Bilim her dakika yeni keşiflerle değişip gelişir ve ilerler çünkü...
Yaratıcılığın, kreativitenin feriştahı bir sektör nasıl olurda bin yıldır "Dötünü yırtarak yımırtasını habar veren tavık" hadisesini bir türlü aşamaz?
Boşuna mı o braynlar stormingler.
Zannımca birgün sektörden çöplenen bir bilimadamı çıkıp "Yav yok bu kadar bağırıp tekrarlayınca marka ve kurum kimliğine karşı bilinçaltında derin bir nefret oluşuyor. Akılda kalıyor tamam ama saldırgan, deli bir horozun bulunduğu bahçe de akılda kalır. Yerini bilir, önünden geçmezsiniz" dedikten sonra uyanıcak bu doymak bilmeyen gürültü üreticileri.

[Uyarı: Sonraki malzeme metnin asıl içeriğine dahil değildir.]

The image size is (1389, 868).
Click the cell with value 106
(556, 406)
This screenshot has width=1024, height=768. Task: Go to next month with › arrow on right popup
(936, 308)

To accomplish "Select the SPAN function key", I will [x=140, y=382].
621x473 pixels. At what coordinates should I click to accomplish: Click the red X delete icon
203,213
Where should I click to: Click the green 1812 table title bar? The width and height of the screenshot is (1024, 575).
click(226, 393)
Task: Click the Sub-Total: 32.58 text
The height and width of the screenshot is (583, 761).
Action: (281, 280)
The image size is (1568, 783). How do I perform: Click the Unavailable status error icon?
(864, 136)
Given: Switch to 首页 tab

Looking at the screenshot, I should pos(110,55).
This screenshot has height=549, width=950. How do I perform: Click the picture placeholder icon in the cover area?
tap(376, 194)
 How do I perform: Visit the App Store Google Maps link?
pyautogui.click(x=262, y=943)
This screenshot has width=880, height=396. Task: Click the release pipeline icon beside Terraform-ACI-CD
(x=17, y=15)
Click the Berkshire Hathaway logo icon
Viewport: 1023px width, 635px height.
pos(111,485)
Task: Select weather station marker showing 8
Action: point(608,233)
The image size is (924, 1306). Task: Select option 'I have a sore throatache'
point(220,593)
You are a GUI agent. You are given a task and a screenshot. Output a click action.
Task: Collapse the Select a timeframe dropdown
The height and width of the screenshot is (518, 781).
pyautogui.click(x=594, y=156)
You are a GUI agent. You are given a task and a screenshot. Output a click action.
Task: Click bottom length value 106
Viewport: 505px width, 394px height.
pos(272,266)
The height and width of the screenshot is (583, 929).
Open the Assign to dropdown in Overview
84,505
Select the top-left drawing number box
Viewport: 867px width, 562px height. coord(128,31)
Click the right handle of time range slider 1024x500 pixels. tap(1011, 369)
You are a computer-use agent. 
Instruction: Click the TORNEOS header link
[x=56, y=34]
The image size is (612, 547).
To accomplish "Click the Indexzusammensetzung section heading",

Şimdiye kadar olayı henüz insan kılığında faaliyet gösterenler için bilimsel bağlamda konuştuk.
Bir de reklam kuşağı girdiği zaman ana kumandadan TV'nin anten sesini açan kötü kalpli ve yetersiz akıllı kimseler var ki onların direk ağzınının ortalık yerine....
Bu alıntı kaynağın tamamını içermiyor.